● WHAT TO DO
Would you reproduce exactly the lines below from the one holding "Click the chevron arrow of status filter" through the one holding "Given: Expand the AI Tools branch", inclusive, and no others?

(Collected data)
****************
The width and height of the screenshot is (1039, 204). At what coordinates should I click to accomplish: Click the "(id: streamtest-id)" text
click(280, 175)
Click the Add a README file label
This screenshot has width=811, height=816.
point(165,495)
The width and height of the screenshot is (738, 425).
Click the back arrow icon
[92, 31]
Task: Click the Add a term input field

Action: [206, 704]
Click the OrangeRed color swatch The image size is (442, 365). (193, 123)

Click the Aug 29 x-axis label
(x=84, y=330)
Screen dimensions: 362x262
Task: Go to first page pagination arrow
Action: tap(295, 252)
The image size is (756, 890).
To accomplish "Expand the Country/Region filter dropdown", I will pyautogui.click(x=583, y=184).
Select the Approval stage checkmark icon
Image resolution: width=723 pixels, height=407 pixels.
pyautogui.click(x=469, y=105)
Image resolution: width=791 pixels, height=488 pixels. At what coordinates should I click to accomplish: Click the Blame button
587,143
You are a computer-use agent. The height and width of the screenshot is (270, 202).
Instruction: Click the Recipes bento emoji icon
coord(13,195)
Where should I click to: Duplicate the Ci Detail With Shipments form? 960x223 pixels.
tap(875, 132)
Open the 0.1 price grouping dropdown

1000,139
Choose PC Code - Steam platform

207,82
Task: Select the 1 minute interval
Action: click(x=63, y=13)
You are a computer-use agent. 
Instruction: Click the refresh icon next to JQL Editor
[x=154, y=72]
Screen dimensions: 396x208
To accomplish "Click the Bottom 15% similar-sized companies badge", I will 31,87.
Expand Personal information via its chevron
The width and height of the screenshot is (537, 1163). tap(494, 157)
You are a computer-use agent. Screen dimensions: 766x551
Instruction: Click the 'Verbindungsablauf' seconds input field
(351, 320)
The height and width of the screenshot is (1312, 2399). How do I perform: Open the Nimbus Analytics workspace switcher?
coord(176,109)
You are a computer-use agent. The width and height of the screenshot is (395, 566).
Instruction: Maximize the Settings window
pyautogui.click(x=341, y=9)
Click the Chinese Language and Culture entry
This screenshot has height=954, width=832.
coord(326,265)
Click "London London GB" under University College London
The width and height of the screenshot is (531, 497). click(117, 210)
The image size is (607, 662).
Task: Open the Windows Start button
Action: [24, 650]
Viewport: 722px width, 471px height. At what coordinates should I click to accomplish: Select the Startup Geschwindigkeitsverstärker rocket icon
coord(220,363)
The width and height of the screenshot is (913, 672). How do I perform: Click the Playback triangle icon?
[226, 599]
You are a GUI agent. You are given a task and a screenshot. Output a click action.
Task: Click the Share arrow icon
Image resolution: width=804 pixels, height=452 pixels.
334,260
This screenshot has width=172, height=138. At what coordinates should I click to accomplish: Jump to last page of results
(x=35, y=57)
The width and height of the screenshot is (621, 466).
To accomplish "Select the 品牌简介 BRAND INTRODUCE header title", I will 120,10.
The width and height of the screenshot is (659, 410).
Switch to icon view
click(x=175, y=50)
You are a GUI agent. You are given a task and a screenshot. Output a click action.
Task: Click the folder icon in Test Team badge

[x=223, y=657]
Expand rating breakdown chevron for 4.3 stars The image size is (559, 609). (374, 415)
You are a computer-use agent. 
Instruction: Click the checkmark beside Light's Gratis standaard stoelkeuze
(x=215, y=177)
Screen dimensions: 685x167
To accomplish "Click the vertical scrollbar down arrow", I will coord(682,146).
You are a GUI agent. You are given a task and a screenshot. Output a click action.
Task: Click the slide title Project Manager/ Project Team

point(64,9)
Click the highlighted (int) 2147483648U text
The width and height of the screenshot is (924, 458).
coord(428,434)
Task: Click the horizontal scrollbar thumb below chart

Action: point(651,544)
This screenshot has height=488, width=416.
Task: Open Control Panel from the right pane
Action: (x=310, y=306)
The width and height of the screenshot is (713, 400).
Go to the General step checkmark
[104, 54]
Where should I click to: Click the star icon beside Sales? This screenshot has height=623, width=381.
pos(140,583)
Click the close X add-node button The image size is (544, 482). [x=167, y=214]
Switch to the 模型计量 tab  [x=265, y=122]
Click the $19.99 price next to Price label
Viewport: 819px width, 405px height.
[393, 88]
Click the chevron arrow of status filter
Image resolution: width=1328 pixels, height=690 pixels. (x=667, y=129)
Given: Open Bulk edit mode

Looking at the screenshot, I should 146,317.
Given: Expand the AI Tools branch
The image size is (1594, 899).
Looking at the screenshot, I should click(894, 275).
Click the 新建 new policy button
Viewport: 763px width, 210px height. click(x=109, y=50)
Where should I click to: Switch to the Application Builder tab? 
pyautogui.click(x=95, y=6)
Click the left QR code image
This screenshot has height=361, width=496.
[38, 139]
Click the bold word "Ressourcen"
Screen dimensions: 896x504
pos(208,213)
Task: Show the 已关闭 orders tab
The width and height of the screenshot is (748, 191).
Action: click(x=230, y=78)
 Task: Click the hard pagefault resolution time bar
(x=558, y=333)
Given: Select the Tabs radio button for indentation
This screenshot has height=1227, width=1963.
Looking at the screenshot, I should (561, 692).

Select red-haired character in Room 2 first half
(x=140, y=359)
****************
● REPLY
Click the chevron arrow of status filter
Image resolution: width=1328 pixels, height=690 pixels. (x=667, y=129)
Given: Open Bulk edit mode

Looking at the screenshot, I should 146,317.
Given: Expand the AI Tools branch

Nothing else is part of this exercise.